(Stored data)
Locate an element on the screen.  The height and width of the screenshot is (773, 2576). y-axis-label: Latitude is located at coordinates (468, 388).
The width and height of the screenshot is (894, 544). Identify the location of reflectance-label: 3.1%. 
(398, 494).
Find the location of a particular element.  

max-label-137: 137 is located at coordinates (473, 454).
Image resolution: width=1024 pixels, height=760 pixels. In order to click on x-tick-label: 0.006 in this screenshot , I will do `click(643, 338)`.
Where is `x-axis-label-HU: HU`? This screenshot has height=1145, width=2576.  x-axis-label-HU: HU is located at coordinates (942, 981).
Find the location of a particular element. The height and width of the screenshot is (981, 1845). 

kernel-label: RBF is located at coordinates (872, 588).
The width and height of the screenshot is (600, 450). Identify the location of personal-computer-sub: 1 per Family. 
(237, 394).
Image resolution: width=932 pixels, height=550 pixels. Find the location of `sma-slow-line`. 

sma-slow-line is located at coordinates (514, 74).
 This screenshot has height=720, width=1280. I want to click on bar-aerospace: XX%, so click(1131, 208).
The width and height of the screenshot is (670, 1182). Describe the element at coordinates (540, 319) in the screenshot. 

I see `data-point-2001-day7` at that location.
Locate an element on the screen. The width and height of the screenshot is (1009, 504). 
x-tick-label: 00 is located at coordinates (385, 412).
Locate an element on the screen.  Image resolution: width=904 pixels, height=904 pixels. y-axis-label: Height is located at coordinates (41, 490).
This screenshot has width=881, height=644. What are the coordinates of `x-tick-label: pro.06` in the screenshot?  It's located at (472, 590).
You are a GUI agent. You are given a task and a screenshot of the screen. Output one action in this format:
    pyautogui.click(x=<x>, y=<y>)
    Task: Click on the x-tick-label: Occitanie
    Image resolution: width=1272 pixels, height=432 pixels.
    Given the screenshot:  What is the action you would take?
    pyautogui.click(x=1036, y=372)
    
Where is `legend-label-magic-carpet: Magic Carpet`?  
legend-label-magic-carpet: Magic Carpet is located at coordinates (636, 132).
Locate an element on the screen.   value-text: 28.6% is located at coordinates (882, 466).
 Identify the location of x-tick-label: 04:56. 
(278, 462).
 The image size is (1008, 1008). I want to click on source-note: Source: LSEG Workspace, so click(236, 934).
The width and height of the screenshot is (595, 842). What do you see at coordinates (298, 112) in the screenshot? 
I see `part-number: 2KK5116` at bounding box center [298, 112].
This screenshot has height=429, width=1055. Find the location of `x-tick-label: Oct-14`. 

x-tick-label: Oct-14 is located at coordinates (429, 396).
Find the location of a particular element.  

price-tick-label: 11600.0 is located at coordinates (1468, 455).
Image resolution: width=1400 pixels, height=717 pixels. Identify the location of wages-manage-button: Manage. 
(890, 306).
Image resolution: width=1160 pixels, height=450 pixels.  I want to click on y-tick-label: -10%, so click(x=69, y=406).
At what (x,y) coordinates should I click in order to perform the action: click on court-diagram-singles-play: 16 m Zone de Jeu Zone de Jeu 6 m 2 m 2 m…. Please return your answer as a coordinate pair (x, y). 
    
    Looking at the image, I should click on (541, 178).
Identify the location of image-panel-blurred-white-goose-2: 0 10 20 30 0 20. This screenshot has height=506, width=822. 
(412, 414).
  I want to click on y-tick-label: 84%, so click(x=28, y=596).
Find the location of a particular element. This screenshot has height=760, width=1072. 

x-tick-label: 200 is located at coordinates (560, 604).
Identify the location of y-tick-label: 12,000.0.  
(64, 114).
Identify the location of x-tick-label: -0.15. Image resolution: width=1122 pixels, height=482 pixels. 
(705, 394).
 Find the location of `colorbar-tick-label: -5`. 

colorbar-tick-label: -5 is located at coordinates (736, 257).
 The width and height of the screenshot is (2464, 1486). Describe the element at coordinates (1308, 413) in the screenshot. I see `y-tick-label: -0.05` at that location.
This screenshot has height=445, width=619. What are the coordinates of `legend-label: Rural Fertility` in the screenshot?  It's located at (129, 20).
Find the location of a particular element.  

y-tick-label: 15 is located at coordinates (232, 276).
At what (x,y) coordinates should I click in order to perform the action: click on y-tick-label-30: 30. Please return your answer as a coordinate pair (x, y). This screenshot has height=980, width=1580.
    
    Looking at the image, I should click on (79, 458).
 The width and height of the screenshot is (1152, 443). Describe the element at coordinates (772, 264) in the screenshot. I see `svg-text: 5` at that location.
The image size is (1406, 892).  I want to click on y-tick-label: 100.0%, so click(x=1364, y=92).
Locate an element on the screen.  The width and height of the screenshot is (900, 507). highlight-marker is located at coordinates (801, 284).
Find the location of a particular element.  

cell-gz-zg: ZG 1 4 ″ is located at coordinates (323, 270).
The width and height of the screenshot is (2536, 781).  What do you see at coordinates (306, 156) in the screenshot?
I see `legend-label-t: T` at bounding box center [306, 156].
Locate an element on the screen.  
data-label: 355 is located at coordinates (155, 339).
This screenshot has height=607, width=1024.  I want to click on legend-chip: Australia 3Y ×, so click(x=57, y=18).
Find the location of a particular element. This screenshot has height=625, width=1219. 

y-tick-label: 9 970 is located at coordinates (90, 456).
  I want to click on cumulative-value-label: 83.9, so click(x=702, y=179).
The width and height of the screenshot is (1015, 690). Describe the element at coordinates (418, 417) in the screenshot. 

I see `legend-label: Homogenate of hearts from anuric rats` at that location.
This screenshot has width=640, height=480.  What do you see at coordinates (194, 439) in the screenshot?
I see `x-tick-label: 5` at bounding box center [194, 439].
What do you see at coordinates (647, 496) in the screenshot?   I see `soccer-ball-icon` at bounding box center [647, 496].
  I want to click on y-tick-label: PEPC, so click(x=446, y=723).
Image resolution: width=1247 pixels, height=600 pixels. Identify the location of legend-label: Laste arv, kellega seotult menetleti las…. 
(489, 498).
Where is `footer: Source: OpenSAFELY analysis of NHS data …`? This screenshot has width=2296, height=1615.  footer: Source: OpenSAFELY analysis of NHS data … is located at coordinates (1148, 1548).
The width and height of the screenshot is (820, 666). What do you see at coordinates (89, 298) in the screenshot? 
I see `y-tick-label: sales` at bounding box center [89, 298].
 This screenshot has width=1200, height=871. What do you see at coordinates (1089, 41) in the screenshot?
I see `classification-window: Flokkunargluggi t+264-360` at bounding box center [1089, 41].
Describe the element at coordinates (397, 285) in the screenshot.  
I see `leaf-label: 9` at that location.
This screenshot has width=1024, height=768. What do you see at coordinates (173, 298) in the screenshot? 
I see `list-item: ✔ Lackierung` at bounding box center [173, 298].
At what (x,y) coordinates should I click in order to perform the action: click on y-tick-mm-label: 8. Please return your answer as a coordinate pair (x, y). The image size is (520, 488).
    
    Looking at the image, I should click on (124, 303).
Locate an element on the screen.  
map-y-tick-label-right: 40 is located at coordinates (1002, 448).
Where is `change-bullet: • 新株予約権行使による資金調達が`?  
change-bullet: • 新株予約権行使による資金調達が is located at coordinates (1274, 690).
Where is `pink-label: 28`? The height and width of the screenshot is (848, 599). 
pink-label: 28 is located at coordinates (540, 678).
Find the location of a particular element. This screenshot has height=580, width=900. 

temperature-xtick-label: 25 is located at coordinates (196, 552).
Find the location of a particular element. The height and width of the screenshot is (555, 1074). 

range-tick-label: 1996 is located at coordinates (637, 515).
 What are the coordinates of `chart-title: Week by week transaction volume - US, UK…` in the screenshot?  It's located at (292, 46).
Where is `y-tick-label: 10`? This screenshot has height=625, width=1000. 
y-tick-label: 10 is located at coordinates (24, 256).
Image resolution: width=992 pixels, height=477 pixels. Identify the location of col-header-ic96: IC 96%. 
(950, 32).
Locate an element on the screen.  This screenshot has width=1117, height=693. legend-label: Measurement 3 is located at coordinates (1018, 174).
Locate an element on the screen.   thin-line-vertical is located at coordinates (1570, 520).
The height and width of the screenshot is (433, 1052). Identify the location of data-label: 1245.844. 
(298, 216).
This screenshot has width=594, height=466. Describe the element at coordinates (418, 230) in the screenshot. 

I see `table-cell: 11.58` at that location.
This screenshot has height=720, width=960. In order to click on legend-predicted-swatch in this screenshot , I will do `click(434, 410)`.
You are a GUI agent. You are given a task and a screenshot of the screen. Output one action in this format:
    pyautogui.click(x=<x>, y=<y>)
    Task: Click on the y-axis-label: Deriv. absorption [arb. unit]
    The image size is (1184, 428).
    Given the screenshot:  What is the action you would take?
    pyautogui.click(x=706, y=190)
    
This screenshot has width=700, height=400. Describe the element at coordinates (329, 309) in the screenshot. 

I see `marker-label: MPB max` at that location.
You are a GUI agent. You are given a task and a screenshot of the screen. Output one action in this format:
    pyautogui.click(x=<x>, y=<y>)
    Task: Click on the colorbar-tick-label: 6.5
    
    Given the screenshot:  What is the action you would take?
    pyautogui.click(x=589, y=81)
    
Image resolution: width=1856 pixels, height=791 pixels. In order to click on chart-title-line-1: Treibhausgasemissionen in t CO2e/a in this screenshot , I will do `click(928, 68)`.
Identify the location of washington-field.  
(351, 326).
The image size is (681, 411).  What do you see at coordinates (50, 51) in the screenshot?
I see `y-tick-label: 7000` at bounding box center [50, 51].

» EXERCISE DESCRIPTION:
Recast the lines starting at "I want to click on y-tick-label: PEPC, so" and ending at "(489, 498)." as a Markdown table with the columns Row and Text, leaving out blank lines.

» WRITTEN SOLUTION:
| Row | Text |
|---|---|
| 1 |   I want to click on y-tick-label: PEPC, so click(x=446, y=723). |
| 2 | Image resolution: width=1247 pixels, height=600 pixels. Identify the location of legend-label: Laste arv, kellega seotult menetleti las….  |
| 3 | (489, 498). |